What do you see when you imagine your future? A happy family, educated children, and a financially stable and secure life, right? If you’re looking to secure the future and also build your wealth, a ULIP plan is a financial product worth considering. By buying a ULIP policy, policyholders get the benefit of both insurance coverage and investment returns under a single scheme.

Let’s explore the different types of ULIP plans.

 

What is a ULIP?

A Unit Linked Insurance Plan (ULIP) is a hybrid plan offered by insurance companies that combines the benefits of insurance coverage and also allows for wealth generation through investments. The premium paid by the policyholder partly goes towards insurance coverage, and the rest is allocated to a fund invested in asset classes according to the ULIP policy chosen by the policyholder. It is a long-term plan, and it is chosen based on the financial goals and risk appetite of the policyholder.

What are the types of ULIP plans?

ULIP plans can be categorized based on investment or the ULIP policy’s features in wealth creation.

 

Based on investment:

 

  • Equity Funds:

    In this ULIP plan, the money is invested in equity and equity-related funds such as a company’s stocks. This type of investment is susceptible to market risks as the entire fund is invested in equity. Therefore, it is suitable for people with a big risk appetite in the early stages of financial planning looking to generate maximum returns on investment.

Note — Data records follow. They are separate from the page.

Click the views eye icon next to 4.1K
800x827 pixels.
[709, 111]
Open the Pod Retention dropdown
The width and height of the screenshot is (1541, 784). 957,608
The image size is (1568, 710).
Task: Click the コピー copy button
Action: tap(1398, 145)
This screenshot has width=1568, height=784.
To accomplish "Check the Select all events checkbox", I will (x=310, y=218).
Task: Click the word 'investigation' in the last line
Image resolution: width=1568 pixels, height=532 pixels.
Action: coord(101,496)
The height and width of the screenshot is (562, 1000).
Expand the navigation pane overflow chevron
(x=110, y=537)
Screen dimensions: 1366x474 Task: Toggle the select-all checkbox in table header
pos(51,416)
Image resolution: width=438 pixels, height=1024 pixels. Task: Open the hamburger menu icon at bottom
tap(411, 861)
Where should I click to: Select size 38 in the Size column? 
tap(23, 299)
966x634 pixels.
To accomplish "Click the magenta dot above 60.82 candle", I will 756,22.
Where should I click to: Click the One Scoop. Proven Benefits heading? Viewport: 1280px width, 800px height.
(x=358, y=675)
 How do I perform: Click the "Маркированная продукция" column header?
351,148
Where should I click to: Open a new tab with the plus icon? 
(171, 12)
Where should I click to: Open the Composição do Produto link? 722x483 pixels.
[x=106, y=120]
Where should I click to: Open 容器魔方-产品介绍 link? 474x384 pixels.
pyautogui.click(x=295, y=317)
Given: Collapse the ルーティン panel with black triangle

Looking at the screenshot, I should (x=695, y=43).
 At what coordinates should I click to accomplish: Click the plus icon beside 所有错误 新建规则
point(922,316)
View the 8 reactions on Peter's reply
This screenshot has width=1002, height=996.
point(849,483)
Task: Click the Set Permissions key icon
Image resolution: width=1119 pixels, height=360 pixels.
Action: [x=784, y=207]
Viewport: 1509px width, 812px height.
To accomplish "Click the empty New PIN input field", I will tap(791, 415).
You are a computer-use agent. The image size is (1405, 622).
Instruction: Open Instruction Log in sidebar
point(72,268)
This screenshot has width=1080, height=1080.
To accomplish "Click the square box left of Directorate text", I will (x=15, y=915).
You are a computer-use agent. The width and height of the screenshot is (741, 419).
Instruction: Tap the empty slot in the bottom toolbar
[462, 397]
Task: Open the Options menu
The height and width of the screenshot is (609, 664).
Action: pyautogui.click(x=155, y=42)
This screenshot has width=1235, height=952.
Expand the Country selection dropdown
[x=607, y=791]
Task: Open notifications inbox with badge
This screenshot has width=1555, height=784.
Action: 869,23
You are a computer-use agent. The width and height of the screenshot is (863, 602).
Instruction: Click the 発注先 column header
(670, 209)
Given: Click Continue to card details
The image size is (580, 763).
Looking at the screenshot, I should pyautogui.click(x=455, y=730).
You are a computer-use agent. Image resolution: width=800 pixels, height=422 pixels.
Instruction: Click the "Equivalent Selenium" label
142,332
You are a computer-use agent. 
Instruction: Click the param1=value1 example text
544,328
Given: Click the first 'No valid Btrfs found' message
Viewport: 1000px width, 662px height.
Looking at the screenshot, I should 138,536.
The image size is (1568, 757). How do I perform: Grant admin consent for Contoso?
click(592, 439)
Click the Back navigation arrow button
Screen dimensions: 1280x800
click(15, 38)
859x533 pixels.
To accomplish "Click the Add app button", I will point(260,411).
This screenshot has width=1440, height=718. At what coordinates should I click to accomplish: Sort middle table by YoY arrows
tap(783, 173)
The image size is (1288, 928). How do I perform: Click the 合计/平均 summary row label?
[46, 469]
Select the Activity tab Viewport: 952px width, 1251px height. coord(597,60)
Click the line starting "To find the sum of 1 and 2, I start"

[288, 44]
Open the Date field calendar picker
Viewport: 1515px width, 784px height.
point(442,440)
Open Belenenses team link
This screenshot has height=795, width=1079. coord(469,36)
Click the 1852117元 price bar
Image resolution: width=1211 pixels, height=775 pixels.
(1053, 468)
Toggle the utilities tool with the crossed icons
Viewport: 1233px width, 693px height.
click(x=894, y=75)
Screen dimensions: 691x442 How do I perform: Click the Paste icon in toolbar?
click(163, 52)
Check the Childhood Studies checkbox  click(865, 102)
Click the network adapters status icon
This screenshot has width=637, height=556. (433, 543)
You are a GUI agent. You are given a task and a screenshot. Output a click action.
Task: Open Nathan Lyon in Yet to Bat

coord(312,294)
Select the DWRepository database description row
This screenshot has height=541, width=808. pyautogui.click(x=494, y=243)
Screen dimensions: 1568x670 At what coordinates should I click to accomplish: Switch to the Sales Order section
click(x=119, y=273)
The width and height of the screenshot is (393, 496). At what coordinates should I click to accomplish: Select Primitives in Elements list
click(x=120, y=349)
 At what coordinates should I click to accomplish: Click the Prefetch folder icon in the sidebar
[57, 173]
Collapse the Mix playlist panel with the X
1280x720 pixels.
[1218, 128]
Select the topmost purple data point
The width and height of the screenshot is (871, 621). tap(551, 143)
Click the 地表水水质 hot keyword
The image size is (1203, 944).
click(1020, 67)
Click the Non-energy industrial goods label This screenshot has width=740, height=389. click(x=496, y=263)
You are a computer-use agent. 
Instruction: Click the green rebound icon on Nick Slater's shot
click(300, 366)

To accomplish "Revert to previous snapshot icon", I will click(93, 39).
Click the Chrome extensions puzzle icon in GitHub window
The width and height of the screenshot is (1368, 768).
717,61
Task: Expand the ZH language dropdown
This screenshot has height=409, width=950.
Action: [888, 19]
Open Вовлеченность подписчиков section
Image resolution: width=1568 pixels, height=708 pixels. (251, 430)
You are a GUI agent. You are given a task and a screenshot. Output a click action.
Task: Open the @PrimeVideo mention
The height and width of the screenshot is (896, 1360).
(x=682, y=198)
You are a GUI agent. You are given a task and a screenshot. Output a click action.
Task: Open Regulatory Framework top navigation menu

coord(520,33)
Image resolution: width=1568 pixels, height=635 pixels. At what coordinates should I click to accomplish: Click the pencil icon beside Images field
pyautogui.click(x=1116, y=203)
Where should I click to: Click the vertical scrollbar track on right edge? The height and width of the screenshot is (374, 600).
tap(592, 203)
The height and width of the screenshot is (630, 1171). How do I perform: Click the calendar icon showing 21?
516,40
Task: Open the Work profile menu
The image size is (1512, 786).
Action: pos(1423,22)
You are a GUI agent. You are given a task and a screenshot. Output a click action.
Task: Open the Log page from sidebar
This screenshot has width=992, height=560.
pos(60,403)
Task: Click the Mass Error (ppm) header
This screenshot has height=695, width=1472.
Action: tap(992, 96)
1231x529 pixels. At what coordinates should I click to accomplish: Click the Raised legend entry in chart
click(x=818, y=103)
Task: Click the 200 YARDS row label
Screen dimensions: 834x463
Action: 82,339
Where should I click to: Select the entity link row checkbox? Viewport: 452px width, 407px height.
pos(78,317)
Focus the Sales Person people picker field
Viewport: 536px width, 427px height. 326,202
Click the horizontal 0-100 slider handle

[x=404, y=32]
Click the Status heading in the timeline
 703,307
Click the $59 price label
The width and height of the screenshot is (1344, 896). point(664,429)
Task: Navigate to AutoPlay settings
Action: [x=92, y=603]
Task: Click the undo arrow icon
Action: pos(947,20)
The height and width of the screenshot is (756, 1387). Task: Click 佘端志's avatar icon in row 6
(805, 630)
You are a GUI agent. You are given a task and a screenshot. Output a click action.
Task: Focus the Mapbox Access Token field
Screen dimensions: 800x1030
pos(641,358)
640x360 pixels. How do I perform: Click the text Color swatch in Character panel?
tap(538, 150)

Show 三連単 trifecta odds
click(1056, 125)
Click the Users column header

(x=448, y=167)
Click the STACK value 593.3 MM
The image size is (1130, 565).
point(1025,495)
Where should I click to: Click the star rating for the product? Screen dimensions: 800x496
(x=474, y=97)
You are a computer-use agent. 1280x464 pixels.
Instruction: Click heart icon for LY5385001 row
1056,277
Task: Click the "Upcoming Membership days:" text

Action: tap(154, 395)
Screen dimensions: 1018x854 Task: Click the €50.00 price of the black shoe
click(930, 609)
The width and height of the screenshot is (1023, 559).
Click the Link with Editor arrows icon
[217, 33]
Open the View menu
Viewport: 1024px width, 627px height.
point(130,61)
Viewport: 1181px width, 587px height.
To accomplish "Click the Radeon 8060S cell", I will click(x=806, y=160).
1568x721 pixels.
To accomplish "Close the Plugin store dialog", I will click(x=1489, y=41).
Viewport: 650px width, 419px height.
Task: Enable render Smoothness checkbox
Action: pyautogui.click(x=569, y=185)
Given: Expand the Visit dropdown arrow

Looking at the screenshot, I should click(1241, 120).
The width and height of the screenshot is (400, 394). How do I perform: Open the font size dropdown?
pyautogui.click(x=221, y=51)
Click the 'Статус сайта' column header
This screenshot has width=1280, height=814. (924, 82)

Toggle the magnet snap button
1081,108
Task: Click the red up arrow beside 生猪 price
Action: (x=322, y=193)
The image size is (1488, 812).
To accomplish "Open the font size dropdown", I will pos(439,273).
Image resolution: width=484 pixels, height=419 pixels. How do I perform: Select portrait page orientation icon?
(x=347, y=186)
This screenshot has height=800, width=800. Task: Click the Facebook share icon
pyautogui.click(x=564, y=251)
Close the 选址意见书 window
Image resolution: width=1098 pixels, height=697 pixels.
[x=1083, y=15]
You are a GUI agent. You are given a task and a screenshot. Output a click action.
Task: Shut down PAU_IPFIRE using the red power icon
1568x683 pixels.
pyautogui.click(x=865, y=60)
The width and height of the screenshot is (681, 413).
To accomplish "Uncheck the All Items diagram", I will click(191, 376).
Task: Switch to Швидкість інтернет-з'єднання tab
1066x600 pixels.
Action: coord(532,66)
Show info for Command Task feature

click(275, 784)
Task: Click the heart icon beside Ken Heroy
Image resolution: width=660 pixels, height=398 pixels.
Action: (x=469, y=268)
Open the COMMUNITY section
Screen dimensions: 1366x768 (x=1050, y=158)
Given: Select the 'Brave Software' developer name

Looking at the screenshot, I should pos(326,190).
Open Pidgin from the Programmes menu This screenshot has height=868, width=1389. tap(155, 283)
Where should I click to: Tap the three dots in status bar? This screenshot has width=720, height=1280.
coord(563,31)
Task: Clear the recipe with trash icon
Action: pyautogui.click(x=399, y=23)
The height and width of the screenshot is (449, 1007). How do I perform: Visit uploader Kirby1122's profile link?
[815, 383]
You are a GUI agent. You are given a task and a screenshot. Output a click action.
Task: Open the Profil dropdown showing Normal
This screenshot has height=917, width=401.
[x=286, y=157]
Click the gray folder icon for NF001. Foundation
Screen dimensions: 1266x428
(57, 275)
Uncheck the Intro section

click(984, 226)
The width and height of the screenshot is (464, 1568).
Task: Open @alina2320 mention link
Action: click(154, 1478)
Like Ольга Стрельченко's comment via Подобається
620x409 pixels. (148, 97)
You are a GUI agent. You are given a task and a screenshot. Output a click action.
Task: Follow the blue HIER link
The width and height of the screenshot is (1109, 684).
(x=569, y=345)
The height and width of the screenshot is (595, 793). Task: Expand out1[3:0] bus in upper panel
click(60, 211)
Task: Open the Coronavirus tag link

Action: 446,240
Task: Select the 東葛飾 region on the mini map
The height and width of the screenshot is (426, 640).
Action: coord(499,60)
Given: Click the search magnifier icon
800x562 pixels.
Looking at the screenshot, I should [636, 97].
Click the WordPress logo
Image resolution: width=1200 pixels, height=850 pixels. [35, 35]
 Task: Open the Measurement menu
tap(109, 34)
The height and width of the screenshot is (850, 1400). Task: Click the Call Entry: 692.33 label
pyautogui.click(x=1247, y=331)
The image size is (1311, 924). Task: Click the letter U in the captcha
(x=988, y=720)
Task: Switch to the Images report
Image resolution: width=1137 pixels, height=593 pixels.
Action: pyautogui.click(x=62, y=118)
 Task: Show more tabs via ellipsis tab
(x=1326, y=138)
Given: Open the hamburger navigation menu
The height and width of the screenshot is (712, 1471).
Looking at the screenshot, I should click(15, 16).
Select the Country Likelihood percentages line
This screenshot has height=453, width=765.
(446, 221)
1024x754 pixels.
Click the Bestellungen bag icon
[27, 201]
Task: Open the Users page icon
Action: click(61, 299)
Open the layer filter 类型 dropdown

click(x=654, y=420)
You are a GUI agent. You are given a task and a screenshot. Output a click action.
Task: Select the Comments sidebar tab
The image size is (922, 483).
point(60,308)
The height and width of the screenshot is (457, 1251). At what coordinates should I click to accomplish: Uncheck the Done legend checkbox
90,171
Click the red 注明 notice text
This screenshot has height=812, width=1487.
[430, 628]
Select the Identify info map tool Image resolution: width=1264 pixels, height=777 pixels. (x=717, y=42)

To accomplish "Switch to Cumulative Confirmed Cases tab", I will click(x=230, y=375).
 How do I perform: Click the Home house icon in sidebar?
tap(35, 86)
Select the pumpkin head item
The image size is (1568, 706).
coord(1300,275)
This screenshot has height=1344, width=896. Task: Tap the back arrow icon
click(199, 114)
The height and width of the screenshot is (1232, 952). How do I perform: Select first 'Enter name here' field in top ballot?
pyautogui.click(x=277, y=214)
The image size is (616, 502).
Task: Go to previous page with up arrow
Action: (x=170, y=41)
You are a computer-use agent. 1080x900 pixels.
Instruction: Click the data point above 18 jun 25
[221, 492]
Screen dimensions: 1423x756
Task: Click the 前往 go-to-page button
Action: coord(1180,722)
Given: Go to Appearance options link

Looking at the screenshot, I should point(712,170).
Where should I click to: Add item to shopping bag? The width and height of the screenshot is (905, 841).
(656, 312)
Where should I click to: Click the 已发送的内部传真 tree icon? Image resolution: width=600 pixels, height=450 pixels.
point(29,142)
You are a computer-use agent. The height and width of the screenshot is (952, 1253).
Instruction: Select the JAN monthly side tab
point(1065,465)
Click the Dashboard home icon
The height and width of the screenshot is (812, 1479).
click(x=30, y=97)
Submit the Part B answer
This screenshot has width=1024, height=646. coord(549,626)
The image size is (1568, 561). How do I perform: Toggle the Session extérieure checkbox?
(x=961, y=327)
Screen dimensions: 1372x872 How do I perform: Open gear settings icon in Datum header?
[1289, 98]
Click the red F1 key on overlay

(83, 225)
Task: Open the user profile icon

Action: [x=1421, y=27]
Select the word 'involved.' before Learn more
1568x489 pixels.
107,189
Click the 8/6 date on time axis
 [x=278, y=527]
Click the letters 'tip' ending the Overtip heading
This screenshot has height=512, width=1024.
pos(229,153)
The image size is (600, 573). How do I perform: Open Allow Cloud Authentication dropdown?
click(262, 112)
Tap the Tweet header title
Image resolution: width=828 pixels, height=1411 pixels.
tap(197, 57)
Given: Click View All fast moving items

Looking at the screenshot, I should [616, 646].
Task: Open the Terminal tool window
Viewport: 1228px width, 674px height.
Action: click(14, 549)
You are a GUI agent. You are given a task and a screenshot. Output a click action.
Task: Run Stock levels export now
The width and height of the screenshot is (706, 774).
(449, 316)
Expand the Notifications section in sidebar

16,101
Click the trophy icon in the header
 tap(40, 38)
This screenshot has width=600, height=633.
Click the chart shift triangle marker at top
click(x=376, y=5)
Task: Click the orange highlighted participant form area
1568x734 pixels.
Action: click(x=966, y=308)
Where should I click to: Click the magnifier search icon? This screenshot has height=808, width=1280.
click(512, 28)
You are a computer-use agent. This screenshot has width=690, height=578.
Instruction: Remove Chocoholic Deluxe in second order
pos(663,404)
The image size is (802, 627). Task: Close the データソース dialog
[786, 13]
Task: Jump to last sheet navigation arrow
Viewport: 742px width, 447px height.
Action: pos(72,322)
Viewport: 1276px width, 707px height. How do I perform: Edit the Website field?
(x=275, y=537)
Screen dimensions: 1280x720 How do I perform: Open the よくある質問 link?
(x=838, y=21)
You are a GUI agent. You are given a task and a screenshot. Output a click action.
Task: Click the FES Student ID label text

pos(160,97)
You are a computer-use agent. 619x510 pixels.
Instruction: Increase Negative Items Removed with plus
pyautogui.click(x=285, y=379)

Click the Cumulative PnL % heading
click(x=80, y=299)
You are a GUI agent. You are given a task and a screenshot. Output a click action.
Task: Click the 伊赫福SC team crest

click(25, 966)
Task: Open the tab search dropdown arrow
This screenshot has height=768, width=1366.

    Depending on the market conditions and the performance of the investment, the ULIP returns could potentially be very high.

 

  • Debt Funds:

    In this ULIP plan, the funds are invested in debt instruments, such as government securities or corporate bonds, or fixed-rate bonds. Compared to equity investments, this is a less risky option and is suitable for people who have a moderate risk appetite, as it could potentially yield medium returns on investment.

 

  • Cash Funds:

    Under this plan, the ULIP funds are invested in money market instruments, cash deposits, or bank deposits with a specified level of interest. It is a safe investment and is suitable for people with a low risk appetite. It tends to yield lower returns.

 

  • Balanced Funds:

    This ULIP plan invests the money in a combination of debt and equity instruments, thereby balancing the debt and equity component of the investment. The risk is distributed over different classes of investment and may sometimes include money market instruments as well. Therefore, this is a medium-risk plan where the ULIP returns could potentially range from medium to high returns.

 
Based on the ULIP policy’s benefits/features in wealth creation:
 
  • Life Stage Based and Non-Life Stage Based:

    Your risk appetites and financial goals change as time passes. Life-stage-based plans recognize this and vary your investments accordingly. For instance, under these plans, the first allocation when the policyholder is younger might be more equity-heavy. However, as the policyholder gets older, the investment is changed accordingly to reduce the risk.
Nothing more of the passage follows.